Answer

**step1** Understanding the problem

We are asked to find the value of the expression $$2^{\frac{3}{2}}\times 2^{\frac{5}{2}}$$. This involves multiplying two numbers with the same base but different fractional exponents.

**step2** Applying the rule of exponents

When multiplying numbers with the same base, we add their exponents. The general rule is $$a^m \times a^n = a^{m+n}$$. In this problem, the base 'a' is 2, the first exponent 'm' is $$\frac{3}{2}$$, and the second exponent 'n' is $$\frac{5}{2}$$.

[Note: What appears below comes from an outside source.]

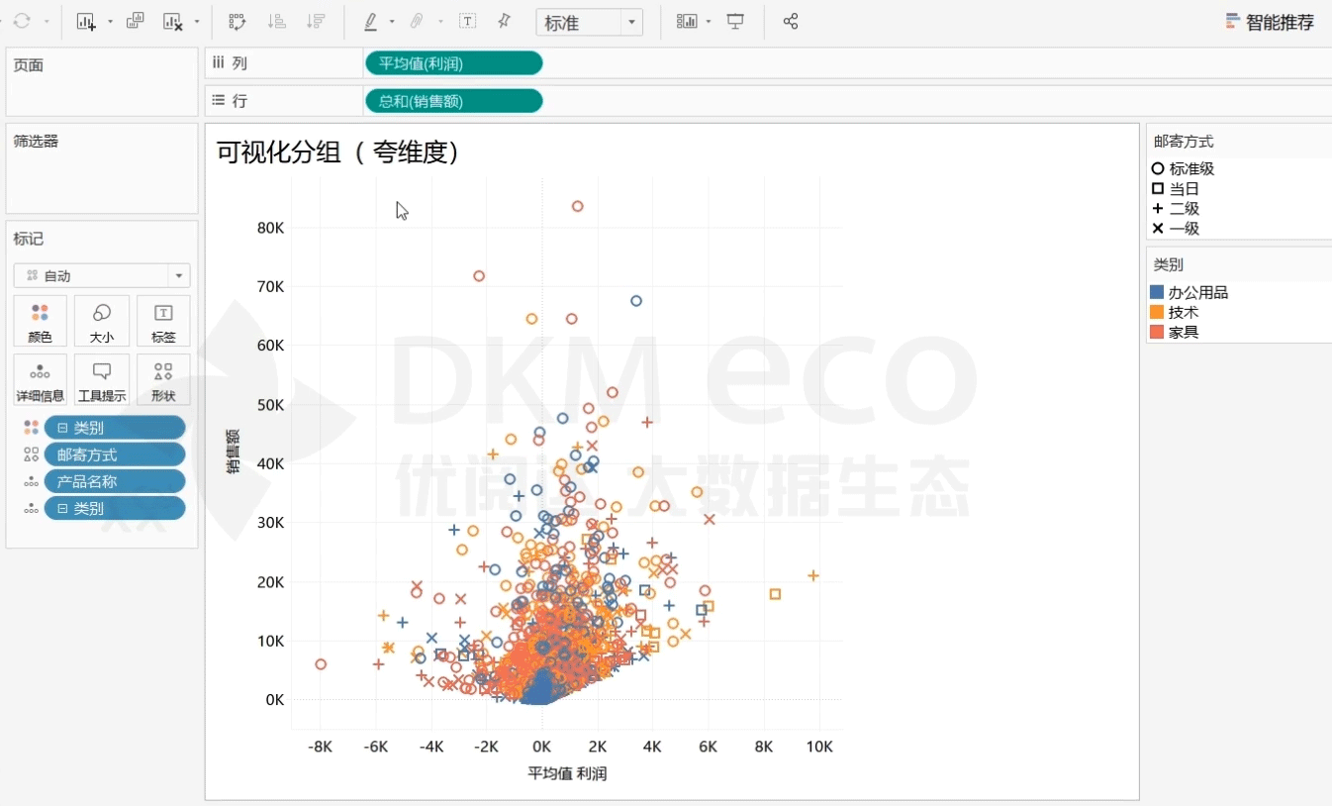Click the 平均值(利润) pill on columns shelf
The image size is (1332, 806).
(x=453, y=63)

**step3** Adding the exponents

We need to add the two fractional exponents:
$$\frac{3}{2} + \frac{5}{2}$$
Since the denominators are the same, we can add the numerators directly:
$$\frac{3+5}{2} = \frac{8}{2}$$
Now, we simplify the fraction:
$$\frac{8}{2} = 4$$
So, the sum of the exponents is 4.

**step4** Calculating the final value

Now we substitute the sum of the exponents back into the expression. The expression becomes $$2^4$$.
This means we need to multiply 2 by itself 4 times:
$$2^4 = 2 \times 2 \times 2 \times 2$$
First multiplication: $$2 \times 2 = 4$$
Second multiplication: $$4 \times 2 = 8$$
Third multiplication: $$8 \times 2 = 16$$
Therefore, the final value of the expression is 16.